• TASK DETAILS: From the data below, return all lines holding the string "arrow".

### DATA SUPPLIED

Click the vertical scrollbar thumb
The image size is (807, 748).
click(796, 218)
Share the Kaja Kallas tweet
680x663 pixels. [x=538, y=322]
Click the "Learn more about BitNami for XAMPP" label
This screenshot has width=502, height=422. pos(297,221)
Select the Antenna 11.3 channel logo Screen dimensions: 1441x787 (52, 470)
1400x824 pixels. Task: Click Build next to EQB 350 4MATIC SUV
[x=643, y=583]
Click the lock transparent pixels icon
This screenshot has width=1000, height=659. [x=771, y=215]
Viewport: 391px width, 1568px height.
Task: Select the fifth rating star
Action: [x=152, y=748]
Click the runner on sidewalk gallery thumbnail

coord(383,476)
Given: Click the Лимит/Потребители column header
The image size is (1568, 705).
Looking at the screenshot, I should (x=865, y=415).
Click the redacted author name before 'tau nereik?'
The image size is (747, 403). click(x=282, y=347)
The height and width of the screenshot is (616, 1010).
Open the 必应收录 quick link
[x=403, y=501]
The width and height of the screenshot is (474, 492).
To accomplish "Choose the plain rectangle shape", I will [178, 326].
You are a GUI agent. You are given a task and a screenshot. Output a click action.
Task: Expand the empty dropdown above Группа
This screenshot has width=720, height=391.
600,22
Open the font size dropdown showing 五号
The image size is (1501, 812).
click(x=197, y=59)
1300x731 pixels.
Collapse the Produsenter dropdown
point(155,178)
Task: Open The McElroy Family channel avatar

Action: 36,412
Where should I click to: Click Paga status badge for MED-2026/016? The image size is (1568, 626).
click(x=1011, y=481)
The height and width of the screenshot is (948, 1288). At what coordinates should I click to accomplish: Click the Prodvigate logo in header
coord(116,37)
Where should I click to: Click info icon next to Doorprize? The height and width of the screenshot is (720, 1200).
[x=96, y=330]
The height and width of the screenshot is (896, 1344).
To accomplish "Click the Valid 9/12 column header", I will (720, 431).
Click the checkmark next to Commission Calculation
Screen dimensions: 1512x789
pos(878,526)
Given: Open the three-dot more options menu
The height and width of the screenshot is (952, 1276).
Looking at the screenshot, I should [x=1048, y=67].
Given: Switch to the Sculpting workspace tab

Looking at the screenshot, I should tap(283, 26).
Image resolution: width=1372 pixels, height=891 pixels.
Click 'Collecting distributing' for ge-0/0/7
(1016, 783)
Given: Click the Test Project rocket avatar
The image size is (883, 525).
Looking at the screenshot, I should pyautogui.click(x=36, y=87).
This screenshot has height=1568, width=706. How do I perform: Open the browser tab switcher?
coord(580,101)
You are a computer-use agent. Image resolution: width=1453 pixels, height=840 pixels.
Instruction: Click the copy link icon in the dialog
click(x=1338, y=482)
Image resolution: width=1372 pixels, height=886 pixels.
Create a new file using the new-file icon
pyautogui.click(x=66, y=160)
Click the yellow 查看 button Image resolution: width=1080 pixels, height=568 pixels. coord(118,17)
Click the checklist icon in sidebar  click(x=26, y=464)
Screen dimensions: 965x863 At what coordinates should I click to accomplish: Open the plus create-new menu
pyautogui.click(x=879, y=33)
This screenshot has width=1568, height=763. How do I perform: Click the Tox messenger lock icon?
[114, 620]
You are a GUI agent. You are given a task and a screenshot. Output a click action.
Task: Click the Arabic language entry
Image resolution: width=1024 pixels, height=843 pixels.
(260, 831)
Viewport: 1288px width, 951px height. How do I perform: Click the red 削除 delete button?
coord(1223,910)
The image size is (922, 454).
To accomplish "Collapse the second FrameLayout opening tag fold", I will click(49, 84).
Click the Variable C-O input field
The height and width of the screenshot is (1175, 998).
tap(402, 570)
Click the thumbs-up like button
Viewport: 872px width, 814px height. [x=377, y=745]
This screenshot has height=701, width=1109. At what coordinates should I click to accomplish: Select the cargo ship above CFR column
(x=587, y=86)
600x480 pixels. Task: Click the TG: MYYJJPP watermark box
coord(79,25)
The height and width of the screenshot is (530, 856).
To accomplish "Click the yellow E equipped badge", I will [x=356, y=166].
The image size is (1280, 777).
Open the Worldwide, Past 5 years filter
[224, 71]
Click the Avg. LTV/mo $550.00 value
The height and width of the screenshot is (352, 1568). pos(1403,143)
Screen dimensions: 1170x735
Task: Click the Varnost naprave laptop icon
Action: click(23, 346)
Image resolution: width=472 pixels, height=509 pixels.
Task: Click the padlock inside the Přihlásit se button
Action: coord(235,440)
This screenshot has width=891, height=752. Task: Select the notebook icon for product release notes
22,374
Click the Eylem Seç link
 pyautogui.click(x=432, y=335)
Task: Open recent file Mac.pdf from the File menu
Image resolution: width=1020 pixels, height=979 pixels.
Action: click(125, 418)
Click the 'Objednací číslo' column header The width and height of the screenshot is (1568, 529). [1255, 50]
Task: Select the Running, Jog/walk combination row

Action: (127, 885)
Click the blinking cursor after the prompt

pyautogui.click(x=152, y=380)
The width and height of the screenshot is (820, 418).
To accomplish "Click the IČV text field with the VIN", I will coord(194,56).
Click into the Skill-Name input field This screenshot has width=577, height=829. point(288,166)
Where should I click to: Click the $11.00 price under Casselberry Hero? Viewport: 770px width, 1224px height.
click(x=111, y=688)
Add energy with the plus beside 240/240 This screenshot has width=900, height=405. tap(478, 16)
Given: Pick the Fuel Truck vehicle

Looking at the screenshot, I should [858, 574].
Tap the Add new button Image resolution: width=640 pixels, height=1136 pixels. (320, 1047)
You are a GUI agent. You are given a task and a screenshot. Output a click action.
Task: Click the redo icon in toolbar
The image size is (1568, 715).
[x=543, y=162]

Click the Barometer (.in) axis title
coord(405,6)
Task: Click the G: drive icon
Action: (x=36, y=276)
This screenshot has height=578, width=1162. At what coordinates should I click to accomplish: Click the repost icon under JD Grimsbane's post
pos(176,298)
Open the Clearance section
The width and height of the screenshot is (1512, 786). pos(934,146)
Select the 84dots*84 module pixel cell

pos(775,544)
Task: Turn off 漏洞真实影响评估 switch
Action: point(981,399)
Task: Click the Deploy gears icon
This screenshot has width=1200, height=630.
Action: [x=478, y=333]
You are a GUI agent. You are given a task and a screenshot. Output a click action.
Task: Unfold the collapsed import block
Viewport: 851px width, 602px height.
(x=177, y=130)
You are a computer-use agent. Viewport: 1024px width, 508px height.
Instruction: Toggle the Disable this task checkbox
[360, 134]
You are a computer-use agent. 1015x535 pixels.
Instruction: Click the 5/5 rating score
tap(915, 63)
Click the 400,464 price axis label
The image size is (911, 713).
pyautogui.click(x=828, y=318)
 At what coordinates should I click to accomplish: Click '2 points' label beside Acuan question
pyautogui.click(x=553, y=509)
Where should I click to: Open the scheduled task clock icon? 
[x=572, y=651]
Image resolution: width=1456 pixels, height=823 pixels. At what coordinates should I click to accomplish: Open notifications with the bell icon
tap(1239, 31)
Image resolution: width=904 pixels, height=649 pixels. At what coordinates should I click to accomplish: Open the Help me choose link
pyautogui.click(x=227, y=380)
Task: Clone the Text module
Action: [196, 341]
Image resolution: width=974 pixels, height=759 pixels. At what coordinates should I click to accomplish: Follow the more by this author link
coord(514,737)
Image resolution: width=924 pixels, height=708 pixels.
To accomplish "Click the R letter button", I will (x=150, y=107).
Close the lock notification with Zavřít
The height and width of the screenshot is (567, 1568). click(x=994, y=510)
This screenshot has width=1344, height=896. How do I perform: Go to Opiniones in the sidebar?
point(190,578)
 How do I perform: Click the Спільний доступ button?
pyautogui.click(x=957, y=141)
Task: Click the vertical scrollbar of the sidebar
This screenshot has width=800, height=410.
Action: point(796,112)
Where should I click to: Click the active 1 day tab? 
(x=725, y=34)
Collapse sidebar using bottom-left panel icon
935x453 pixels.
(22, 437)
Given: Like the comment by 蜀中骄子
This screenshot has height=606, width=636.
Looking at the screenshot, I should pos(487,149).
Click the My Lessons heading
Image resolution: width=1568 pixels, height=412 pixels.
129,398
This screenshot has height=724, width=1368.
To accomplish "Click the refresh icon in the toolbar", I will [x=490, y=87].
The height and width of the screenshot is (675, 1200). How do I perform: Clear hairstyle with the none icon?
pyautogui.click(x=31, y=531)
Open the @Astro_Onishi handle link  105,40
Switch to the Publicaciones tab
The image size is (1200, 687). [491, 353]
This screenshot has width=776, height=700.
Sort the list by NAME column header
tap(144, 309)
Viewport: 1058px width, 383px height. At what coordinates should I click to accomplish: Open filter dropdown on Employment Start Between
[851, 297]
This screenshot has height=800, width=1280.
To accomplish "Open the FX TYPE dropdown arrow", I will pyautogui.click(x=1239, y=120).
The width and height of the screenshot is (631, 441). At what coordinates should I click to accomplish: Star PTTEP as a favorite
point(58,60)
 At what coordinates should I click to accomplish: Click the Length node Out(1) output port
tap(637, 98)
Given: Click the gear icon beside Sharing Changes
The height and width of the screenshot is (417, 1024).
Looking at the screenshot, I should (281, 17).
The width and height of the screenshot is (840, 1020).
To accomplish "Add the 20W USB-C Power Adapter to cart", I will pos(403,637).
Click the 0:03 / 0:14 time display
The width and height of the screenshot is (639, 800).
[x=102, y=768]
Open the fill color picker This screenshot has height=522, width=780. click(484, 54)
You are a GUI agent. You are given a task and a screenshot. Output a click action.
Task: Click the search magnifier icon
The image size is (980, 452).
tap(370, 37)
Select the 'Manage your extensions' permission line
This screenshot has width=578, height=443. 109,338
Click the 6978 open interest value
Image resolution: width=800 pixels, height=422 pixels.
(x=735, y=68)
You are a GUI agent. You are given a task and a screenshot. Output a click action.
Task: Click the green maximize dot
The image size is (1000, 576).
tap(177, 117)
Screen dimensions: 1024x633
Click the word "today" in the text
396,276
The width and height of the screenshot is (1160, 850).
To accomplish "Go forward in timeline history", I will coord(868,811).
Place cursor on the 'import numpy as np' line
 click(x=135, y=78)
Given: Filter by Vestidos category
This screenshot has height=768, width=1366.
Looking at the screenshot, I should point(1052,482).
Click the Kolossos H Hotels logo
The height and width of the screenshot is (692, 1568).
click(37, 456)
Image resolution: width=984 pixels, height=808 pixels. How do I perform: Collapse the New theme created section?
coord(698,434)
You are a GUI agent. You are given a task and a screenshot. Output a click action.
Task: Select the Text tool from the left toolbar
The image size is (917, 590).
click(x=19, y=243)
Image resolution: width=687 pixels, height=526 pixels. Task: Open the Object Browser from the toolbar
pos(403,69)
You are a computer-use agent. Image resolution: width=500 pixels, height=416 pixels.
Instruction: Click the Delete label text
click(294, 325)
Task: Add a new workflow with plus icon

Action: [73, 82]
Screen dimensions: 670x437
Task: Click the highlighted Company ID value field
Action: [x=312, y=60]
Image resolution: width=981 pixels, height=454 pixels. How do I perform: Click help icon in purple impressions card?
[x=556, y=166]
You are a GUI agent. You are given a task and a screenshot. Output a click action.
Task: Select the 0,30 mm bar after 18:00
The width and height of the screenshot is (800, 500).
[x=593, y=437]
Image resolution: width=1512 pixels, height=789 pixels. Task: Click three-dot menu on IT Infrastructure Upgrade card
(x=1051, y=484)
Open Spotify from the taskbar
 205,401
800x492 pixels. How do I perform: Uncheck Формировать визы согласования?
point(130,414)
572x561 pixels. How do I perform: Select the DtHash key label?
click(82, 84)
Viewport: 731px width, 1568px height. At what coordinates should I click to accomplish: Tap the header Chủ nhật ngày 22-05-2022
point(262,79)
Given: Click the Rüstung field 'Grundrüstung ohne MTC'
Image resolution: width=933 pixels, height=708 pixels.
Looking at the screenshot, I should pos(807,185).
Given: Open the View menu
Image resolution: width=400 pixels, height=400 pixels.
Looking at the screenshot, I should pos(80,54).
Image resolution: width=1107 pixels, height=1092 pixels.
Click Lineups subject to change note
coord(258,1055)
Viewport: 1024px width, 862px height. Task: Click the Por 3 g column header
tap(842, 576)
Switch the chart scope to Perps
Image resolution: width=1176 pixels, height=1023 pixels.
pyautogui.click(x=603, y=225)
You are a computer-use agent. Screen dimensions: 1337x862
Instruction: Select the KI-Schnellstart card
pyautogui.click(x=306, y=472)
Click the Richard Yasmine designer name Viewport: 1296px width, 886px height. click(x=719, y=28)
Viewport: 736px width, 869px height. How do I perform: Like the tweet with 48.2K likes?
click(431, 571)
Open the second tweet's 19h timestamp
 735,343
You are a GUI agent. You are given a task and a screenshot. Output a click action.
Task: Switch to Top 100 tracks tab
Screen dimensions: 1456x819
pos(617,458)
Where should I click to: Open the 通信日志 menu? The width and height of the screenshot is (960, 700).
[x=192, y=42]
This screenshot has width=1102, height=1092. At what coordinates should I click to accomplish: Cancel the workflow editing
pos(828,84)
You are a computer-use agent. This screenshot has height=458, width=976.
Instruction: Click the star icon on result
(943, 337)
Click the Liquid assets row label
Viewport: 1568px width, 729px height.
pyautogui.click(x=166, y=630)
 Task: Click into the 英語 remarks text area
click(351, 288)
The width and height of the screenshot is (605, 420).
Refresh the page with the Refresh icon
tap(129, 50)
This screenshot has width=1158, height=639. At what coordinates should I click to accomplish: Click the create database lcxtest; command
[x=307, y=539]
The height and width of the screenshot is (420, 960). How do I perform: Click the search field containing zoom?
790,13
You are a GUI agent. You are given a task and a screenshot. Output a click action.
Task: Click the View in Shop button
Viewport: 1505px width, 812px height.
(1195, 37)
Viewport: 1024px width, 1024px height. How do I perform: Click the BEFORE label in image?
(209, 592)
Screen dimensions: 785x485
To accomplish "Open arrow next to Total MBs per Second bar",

######

• COMPLETED EXERCISE:
To accomplish "Open the FX TYPE dropdown arrow", I will pyautogui.click(x=1239, y=120).
To accomplish "Open arrow next to Total MBs per Second bar",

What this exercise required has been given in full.